◆ **Problem details**:
Reproduce verbatim the lines of the records below, from the line containing "973x567 pixels. How" to the line containing "pyautogui.click(x=784, y=320)", both included.

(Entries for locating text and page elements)
-- -- --
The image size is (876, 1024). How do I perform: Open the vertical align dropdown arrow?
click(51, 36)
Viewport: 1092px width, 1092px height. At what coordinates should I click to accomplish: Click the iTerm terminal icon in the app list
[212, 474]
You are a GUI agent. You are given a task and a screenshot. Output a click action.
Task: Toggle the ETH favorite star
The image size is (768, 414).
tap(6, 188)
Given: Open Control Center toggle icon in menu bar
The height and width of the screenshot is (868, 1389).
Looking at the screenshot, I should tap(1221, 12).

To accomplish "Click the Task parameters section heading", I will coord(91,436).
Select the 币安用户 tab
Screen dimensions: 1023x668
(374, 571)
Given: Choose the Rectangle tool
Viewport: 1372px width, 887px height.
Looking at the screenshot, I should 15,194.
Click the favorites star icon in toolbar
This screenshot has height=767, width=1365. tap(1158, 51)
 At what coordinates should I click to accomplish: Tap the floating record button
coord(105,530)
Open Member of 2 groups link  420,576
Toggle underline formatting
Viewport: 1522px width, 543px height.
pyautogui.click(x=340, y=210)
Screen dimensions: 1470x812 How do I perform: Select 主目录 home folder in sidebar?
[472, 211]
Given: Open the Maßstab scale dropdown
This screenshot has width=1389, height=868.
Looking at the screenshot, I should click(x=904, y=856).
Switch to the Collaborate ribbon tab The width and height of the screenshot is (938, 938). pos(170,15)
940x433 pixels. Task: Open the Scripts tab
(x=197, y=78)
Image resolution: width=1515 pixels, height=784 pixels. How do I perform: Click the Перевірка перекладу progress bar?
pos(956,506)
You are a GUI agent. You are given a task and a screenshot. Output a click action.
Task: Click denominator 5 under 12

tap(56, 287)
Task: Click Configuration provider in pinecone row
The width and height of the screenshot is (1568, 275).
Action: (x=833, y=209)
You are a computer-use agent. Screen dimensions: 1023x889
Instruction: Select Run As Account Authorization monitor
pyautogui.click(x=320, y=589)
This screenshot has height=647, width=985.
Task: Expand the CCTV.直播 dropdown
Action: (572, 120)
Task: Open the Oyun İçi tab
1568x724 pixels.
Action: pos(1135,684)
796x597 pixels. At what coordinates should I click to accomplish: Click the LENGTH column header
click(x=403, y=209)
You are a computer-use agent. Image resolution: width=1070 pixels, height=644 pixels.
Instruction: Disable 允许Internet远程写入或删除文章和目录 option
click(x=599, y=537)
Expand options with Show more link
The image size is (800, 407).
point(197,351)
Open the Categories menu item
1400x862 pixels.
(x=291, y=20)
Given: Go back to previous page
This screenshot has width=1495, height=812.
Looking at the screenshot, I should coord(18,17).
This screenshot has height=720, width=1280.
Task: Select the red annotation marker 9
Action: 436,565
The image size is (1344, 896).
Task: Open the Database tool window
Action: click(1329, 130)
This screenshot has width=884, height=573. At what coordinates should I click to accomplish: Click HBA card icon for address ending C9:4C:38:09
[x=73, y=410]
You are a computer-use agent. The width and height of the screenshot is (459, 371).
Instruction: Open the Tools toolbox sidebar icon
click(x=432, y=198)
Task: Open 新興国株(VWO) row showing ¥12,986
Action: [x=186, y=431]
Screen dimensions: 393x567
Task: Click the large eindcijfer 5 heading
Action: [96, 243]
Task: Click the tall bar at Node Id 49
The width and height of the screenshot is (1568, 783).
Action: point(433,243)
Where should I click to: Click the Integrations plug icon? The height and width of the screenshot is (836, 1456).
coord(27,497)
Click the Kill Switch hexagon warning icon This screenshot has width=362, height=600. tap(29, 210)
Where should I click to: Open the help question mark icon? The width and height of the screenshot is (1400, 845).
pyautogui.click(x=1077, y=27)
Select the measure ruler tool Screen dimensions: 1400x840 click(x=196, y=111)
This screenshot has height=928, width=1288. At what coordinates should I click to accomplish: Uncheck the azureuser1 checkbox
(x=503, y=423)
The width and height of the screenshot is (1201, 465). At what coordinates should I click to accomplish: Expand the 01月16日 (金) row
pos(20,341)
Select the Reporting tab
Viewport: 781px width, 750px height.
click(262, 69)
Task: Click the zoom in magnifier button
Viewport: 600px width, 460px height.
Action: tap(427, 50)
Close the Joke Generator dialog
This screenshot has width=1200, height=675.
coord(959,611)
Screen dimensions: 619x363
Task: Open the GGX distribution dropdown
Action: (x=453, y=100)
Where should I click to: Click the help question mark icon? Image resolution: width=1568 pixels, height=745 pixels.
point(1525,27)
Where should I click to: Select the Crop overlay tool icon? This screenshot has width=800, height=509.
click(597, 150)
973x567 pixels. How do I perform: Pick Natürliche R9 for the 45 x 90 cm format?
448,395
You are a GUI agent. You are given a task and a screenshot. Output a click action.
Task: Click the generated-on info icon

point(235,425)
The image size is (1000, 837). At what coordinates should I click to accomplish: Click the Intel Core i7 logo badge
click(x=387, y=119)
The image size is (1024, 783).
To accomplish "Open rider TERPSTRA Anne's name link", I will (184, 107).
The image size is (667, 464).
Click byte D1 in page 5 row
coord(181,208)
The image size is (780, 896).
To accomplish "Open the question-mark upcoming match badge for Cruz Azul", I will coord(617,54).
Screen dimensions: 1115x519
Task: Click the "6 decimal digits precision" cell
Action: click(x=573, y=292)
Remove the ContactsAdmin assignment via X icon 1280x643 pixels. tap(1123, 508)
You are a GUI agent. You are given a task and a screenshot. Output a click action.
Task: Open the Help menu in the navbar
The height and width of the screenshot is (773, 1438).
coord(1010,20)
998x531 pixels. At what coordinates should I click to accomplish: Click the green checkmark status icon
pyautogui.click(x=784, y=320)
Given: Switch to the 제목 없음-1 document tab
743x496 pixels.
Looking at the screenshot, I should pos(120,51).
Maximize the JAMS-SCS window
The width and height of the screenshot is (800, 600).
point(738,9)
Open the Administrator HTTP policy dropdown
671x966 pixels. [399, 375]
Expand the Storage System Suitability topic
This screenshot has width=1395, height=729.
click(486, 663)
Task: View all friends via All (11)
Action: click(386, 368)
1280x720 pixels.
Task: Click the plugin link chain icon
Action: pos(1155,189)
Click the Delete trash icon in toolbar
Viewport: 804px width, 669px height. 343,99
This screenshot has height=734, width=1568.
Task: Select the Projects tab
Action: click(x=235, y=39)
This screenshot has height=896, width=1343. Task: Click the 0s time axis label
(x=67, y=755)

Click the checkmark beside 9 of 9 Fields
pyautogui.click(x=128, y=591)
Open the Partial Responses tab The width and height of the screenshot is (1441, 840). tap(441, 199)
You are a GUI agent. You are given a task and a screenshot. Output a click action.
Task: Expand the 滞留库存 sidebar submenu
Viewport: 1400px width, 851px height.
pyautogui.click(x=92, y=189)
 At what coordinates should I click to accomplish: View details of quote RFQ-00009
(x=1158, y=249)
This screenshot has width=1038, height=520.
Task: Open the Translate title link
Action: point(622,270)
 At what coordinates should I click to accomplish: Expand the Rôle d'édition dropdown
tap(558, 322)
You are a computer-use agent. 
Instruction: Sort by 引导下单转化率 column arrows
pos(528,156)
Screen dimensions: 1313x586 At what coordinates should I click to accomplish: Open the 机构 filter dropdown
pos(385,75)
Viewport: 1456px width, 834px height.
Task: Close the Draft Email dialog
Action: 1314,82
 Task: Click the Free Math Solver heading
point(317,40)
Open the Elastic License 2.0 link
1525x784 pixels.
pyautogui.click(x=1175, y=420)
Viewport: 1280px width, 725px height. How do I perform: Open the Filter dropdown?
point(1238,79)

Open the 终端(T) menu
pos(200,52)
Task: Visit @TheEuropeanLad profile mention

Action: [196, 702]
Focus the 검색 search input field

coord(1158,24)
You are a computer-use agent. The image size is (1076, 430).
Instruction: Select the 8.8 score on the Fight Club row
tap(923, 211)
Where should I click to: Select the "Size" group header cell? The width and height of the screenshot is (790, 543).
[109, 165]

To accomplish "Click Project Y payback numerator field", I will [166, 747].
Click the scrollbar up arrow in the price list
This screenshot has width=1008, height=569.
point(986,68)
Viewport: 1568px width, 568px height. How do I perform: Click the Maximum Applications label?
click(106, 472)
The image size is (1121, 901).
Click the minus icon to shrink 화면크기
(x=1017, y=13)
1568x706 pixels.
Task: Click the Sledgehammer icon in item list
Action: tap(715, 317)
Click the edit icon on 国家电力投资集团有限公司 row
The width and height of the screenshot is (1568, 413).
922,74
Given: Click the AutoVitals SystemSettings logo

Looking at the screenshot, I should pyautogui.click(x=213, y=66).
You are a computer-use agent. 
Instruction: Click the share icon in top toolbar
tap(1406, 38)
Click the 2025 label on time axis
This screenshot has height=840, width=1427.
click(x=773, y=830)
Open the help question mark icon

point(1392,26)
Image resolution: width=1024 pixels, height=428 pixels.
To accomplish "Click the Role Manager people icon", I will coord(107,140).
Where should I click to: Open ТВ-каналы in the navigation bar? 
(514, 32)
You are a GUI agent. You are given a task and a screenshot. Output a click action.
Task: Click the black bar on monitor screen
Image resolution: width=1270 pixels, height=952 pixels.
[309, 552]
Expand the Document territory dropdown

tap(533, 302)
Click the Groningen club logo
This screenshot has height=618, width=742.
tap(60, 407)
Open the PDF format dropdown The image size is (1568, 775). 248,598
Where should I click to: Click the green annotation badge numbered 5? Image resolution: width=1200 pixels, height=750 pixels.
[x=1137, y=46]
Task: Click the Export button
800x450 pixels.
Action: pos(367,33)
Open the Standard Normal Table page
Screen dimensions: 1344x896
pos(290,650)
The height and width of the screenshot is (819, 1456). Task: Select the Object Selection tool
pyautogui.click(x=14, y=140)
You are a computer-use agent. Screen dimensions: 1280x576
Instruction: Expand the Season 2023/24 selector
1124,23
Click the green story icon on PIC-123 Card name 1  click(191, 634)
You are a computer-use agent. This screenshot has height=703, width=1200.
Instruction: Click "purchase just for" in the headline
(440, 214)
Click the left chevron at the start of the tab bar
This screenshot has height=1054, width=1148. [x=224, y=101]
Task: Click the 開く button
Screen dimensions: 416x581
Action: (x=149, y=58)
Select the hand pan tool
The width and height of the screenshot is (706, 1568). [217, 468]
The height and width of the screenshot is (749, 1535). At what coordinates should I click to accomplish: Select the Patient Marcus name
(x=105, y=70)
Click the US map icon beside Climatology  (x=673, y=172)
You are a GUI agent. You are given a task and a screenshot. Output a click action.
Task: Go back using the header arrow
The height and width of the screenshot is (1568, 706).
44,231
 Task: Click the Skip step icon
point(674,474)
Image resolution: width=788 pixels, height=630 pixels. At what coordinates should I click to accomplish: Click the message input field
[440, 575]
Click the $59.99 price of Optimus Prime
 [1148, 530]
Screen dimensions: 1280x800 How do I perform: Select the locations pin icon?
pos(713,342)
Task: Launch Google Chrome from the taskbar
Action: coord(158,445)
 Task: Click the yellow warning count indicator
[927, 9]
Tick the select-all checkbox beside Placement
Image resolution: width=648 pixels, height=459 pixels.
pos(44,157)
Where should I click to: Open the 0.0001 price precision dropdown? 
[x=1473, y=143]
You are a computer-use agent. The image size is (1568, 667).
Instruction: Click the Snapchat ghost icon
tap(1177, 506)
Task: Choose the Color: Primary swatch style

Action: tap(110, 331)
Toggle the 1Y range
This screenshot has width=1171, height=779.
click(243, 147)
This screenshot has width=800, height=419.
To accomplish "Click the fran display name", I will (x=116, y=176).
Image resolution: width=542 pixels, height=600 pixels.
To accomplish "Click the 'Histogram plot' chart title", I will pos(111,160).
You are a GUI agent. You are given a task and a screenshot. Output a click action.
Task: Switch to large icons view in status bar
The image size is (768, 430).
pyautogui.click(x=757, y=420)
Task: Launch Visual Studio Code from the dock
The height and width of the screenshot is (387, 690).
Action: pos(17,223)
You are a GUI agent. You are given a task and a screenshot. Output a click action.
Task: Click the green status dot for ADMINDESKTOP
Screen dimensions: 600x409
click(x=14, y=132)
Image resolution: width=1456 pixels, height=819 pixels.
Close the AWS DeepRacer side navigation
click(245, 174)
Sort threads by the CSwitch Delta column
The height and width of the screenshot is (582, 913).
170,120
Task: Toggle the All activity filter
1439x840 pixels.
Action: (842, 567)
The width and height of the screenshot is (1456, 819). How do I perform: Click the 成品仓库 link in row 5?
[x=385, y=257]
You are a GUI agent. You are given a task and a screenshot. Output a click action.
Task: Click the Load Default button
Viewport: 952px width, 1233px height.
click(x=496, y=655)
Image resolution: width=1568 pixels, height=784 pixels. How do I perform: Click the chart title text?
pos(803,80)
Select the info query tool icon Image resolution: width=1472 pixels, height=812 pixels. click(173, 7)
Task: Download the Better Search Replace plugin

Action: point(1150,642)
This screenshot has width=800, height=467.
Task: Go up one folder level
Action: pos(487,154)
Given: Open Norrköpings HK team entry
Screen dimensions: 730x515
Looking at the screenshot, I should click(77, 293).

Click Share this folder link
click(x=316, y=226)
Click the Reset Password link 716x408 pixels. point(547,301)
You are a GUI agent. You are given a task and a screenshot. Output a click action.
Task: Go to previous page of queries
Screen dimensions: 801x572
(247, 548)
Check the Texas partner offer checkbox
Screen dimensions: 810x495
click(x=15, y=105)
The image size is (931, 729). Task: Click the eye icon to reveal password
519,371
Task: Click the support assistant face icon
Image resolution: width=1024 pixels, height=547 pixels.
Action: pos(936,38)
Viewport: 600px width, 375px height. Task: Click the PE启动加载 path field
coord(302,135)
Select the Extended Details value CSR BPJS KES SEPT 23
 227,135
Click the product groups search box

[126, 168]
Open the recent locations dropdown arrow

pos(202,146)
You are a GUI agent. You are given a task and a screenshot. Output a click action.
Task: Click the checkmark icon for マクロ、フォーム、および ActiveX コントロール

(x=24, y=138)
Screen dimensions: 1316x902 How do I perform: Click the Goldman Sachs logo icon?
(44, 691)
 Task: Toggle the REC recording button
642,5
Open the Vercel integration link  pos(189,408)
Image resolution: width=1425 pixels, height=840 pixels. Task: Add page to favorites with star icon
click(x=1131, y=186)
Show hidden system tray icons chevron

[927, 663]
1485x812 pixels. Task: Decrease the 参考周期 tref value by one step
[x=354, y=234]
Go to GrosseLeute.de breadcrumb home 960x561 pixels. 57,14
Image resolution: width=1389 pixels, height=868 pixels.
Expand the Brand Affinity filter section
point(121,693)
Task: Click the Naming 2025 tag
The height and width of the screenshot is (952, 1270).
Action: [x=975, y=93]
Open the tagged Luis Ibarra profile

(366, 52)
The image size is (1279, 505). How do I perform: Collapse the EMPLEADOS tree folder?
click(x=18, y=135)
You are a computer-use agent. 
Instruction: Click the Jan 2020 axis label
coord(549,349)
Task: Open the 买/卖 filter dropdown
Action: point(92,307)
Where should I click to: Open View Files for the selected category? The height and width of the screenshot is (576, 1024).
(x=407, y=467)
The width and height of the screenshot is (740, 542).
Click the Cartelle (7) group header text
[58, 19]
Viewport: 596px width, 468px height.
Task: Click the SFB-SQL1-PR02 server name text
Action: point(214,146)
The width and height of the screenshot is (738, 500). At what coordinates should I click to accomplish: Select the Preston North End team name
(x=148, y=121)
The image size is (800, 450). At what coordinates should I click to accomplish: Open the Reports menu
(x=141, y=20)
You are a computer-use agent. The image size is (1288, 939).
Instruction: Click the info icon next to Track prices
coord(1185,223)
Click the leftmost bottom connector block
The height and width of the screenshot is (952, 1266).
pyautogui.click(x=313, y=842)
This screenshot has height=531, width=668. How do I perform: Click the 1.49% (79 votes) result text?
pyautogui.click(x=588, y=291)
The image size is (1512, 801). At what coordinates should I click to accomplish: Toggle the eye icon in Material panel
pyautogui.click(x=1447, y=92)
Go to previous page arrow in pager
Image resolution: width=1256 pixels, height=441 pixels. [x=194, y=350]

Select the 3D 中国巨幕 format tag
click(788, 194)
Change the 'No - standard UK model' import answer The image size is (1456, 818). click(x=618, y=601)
-- -- --
◆ **Written answer**:
973x567 pixels. How do I perform: Pick Natürliche R9 for the 45 x 90 cm format?
448,395
You are a GUI agent. You are given a task and a screenshot. Output a click action.
Task: Click the generated-on info icon

point(235,425)
The image size is (1000, 837). At what coordinates should I click to accomplish: Click the Intel Core i7 logo badge
click(x=387, y=119)
The image size is (1024, 783).
To accomplish "Open rider TERPSTRA Anne's name link", I will (184, 107).
The image size is (667, 464).
Click byte D1 in page 5 row
coord(181,208)
The image size is (780, 896).
To accomplish "Open the question-mark upcoming match badge for Cruz Azul", I will coord(617,54).
Screen dimensions: 1115x519
Task: Click the "6 decimal digits precision" cell
Action: click(x=573, y=292)
Remove the ContactsAdmin assignment via X icon 1280x643 pixels. tap(1123, 508)
You are a GUI agent. You are given a task and a screenshot. Output a click action.
Task: Open the Help menu in the navbar
The height and width of the screenshot is (773, 1438).
coord(1010,20)
998x531 pixels. At what coordinates should I click to accomplish: Click the green checkmark status icon
pyautogui.click(x=784, y=320)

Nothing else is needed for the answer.